◆ **DIRECTIONS FOR THIS TASK**
Locate the word "agent" in the entries below, then gather every line that holds it.

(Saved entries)
BEGIN

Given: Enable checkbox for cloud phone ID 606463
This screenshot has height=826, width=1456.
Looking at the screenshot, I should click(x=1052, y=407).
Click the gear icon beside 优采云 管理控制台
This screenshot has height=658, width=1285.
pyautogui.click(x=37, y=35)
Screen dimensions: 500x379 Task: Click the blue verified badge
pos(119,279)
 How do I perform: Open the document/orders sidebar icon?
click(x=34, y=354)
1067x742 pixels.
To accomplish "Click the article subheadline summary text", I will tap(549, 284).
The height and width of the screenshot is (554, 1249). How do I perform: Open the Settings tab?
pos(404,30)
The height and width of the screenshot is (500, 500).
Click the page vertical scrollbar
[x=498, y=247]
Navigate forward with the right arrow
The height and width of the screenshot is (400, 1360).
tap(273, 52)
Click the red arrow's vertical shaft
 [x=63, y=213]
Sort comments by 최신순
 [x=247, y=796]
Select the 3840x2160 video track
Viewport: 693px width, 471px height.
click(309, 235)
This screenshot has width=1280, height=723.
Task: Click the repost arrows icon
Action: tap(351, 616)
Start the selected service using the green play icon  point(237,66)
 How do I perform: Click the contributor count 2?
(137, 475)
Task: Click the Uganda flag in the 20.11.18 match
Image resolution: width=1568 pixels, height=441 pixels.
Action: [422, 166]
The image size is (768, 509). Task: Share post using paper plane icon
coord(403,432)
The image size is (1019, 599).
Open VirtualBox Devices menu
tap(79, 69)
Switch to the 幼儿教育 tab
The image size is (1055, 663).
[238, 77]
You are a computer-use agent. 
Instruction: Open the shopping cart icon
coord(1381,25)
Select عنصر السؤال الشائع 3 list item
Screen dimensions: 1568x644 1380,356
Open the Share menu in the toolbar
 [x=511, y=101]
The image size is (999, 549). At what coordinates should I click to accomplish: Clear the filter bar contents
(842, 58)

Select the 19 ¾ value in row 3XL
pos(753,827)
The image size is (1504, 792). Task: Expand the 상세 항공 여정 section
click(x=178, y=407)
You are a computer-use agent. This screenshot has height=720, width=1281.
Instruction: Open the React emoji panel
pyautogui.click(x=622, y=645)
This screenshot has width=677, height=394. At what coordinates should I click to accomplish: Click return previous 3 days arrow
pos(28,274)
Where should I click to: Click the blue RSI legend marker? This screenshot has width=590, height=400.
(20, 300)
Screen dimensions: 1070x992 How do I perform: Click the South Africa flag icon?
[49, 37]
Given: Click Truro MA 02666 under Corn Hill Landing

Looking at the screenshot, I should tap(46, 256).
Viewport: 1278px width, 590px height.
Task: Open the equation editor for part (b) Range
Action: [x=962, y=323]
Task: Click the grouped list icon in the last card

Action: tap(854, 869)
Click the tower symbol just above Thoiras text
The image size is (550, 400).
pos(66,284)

END

◆ **RESULT OF THIS EXERCISE**
You are a computer-use agent. 
You are a computer-use agent. This screenshot has height=720, width=1281.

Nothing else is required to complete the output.